● **TASK PROMPT**: Establish the number of lines below that contain the string "link". State that number alone.

DATA FOR REVIEW Block Start

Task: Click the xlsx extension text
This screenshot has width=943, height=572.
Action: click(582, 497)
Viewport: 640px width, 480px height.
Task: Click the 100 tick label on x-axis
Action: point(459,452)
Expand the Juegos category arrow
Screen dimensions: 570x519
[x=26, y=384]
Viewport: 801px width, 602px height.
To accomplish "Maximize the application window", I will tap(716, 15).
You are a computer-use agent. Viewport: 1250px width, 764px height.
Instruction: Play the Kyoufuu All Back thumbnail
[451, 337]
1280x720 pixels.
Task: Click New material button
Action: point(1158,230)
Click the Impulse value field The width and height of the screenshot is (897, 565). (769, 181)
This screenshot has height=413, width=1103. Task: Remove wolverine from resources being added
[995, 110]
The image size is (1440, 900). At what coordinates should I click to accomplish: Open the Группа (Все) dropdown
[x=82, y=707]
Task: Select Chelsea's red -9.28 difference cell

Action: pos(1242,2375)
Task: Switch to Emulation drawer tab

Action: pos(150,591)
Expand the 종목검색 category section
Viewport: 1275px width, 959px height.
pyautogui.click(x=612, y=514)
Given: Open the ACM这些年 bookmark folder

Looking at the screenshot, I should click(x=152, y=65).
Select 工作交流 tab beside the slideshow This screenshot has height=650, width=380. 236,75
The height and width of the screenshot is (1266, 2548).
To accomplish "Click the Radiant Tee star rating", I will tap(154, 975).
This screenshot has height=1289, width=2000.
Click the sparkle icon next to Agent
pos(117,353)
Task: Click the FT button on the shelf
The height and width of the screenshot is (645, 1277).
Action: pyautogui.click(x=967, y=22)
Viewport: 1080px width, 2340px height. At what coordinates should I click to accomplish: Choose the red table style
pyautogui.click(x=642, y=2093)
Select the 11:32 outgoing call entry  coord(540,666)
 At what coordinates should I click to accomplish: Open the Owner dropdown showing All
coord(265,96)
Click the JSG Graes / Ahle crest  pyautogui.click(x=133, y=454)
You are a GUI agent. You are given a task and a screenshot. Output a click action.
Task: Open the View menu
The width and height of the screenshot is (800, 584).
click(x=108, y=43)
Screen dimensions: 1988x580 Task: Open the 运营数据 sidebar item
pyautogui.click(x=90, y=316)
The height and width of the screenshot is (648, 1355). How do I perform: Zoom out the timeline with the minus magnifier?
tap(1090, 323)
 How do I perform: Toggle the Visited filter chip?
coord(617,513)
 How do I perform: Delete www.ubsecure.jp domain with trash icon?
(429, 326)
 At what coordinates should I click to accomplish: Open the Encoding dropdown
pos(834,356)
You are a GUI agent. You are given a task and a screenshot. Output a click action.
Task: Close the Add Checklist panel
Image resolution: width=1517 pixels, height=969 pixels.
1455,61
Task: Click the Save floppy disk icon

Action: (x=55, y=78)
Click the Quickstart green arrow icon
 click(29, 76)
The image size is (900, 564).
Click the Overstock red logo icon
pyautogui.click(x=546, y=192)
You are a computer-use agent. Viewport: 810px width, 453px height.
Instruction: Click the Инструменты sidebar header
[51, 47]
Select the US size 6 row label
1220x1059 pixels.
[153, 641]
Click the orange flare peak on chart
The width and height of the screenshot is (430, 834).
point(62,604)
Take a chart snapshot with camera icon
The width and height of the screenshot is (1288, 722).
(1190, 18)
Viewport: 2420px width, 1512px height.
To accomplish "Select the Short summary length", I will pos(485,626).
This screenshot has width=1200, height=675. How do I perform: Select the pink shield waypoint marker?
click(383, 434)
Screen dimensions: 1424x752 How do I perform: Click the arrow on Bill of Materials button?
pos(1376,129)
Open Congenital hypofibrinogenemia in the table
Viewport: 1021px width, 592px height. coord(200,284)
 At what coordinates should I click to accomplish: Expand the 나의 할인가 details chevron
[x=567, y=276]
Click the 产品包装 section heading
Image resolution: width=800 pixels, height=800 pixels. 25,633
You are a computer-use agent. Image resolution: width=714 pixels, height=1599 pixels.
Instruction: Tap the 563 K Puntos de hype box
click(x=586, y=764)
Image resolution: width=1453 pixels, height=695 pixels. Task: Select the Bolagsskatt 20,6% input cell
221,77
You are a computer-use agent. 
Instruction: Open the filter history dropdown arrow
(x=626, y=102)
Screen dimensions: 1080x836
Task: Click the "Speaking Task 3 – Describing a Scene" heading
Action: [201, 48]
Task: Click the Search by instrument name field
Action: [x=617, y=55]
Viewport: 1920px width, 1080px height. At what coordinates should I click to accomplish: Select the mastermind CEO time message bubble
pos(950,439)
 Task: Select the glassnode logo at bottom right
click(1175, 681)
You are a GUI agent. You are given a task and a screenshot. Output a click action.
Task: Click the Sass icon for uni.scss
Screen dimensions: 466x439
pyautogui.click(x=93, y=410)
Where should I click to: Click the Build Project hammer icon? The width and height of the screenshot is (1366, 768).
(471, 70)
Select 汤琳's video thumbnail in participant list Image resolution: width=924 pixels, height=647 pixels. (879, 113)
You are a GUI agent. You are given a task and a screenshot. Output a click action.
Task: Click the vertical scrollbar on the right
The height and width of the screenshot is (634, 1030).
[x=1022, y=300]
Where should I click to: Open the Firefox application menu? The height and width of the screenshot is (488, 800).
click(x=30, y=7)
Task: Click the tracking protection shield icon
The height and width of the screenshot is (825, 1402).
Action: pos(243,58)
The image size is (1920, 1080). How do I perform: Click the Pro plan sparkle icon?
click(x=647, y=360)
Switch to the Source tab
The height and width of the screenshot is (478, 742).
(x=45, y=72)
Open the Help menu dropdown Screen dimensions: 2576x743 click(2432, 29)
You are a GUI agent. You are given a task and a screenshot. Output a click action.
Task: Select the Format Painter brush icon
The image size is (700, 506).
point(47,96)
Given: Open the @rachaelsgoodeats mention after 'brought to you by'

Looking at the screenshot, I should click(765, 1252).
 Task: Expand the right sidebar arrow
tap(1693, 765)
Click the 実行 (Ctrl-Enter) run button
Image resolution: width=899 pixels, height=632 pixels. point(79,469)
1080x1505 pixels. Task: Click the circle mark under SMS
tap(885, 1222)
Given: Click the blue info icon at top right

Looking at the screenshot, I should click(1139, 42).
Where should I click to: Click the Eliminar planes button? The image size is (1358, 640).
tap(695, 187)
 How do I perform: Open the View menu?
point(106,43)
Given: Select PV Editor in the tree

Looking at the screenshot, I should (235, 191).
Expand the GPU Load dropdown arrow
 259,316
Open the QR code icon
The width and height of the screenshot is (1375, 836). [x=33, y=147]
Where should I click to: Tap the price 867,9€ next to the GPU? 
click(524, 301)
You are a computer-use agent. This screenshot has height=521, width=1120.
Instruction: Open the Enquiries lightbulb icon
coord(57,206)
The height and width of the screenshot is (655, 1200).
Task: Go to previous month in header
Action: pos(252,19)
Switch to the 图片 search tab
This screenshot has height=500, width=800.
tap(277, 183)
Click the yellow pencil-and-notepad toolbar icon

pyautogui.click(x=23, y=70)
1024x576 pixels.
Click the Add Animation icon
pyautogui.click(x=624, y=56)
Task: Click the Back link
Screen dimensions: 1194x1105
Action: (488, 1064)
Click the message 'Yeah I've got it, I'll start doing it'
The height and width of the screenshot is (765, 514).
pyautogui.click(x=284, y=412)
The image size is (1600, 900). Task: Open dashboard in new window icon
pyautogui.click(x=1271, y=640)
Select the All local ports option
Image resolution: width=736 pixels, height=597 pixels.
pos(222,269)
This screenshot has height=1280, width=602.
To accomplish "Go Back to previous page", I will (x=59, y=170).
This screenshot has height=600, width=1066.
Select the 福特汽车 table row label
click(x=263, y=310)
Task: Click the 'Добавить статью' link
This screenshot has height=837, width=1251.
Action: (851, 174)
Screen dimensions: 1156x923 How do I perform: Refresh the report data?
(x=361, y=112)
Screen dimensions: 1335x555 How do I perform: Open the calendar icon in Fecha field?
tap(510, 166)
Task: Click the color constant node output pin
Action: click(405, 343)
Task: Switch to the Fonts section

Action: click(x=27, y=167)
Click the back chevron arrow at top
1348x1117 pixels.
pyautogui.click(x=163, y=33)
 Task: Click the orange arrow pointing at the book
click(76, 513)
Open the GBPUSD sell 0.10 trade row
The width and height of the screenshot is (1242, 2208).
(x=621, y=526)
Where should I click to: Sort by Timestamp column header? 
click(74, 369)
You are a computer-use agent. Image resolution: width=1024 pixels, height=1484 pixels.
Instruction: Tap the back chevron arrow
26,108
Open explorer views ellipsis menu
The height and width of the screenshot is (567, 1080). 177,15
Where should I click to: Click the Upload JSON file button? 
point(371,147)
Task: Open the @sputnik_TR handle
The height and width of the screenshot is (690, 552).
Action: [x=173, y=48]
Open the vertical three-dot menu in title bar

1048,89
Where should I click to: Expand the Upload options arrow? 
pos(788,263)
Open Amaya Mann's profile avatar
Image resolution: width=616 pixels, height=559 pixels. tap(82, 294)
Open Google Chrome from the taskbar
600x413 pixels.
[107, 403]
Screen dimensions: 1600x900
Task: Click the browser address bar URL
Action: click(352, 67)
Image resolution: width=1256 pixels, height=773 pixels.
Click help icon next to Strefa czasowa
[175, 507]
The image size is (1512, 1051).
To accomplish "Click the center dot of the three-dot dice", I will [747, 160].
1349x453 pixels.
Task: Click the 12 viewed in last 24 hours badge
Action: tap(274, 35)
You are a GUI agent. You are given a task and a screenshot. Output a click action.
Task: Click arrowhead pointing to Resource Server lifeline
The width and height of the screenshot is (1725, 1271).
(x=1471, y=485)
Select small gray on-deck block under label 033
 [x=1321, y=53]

DATA FOR REVIEW Block End

● **EXERCISE OUTPUT**: 2